_Page excerpt_
American society of the nineteenth century is itself far from perfectly recorded by written

documents. Many aspects of everyday life, perhaps because they were so well known that

recording seemed unimportant, are not found detailed in written history.

Starting with the twentieth century, a significant body of data is available through the oral

historical record. This is a very important source. It can be used to address a wide range of

questions based on the memories of living peoples of any ethnicity or social or economic

background. This data is, however, subject to biases based on selective memory and perceptions

of cultural reality. For example, modern studies show that perception of contemporary trash

disposal practices differ from that documented by objectively and scientifically examining refuse.

_Prompt 1_
According to the passage on historical sources, what source offers a significant body of data starting with the twentieth century?
_Prompt 2_
Write a few more sentences that carry the passage on historical sources forward from its final sentence.

_Provided information_
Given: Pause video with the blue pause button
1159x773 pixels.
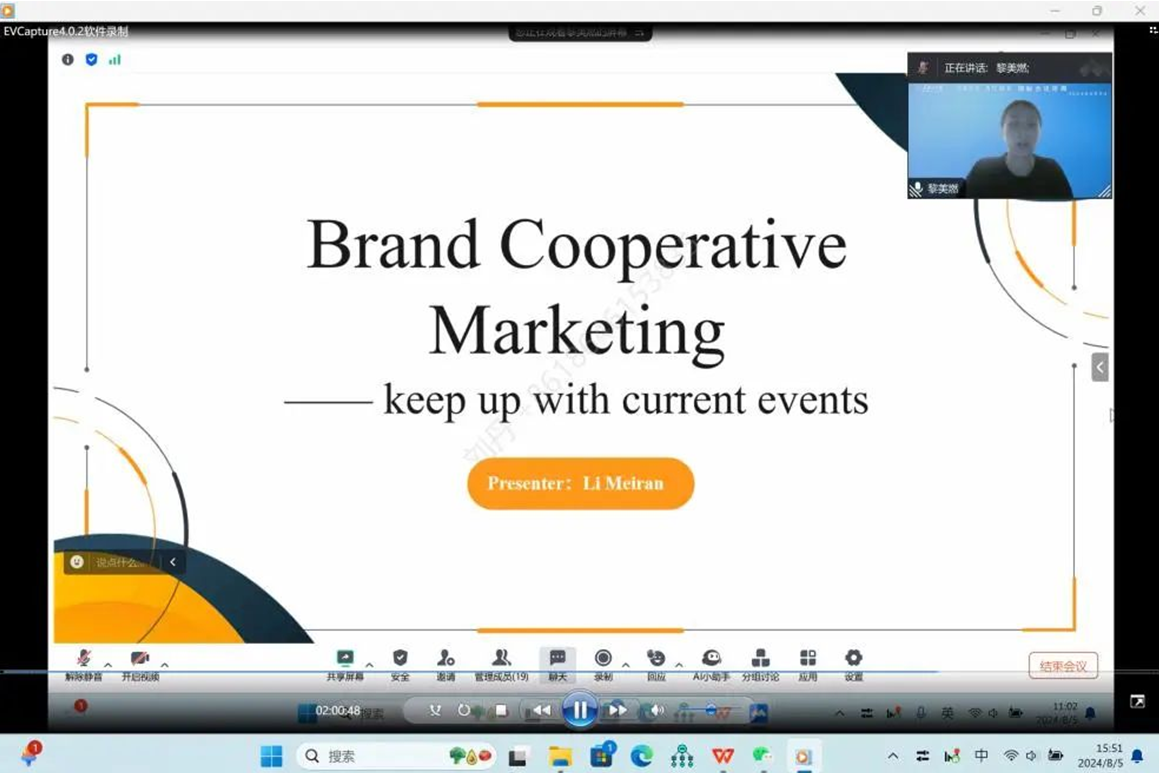Looking at the screenshot, I should click(x=579, y=711).
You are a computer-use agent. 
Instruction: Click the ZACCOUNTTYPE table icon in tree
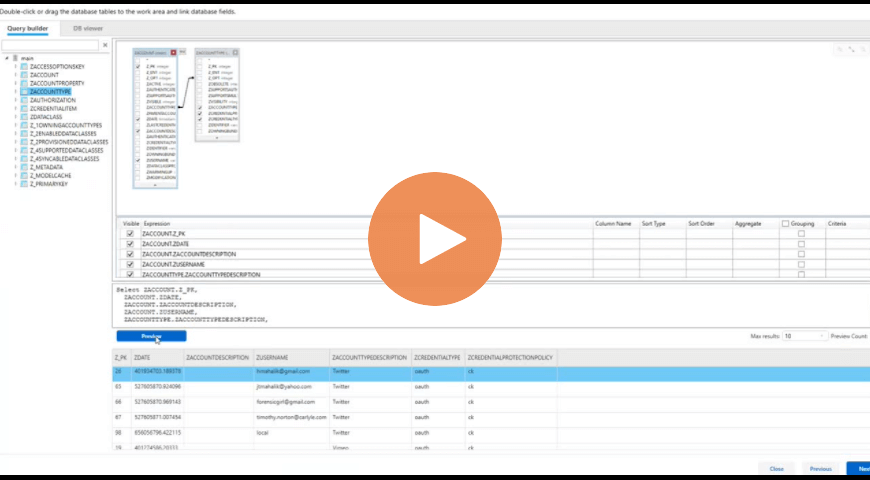[24, 92]
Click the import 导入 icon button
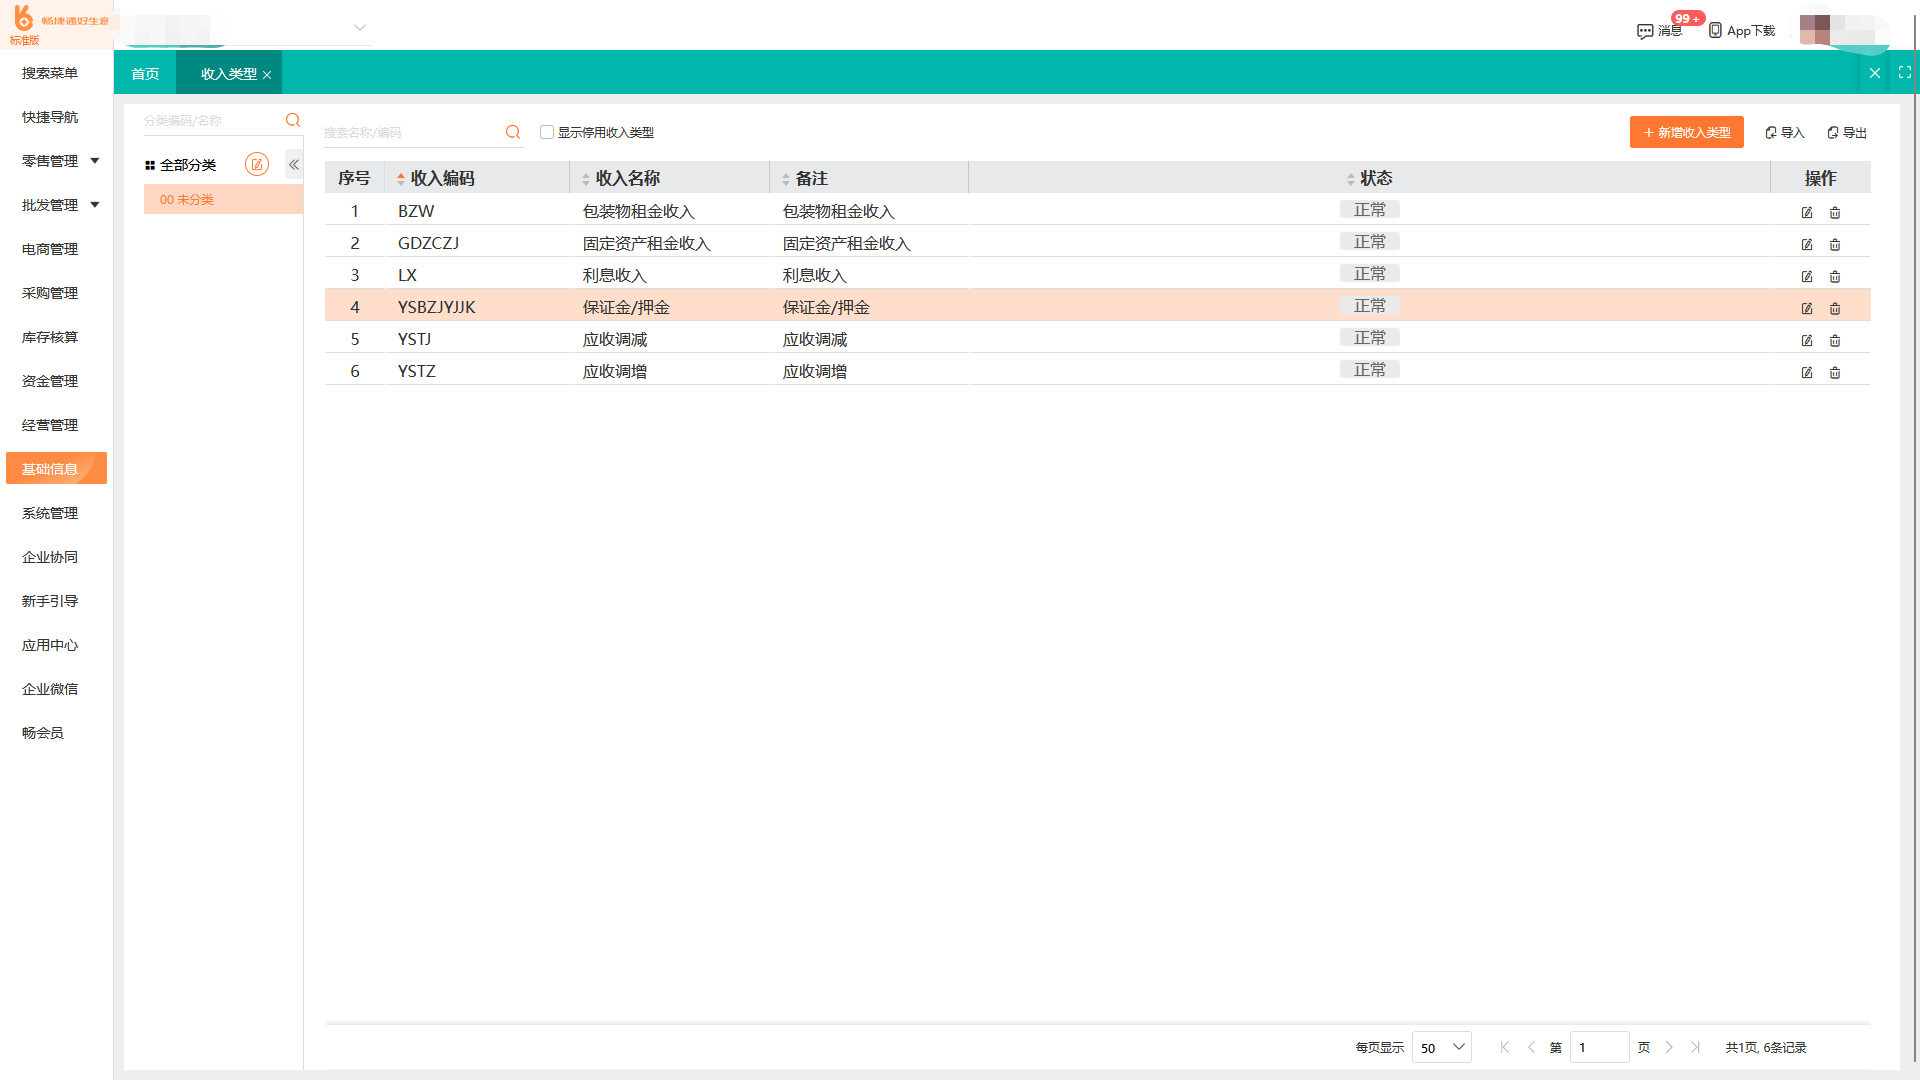This screenshot has height=1080, width=1920. tap(1785, 131)
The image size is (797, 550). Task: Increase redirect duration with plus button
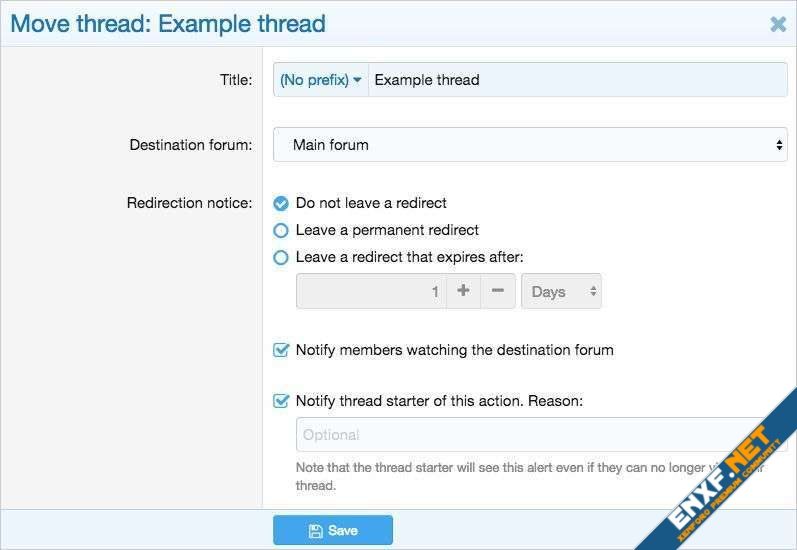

_Task result 1_
The oral historical record.

_Task result 2_
The degree to which we can learn of the Historic period of Kansas from oral and written histories

vary greatly, depending on the period and the group of people involved. A large quantity and

wide diversity of items are typically recovered from Historic-period sites. Many historic artifacts

have complete or fragmentary labels revealing contents, product name, craftsman or company,

place of manufacture, or patent number. Such artifact assemblages offer an additional line of

evidence to investigate issues such as links to trade networks, consumer choices, ethnicity, and

socio-economic status. Archeology provides an entirely different source of information about the

Historic period and serves to greatly expand the available information.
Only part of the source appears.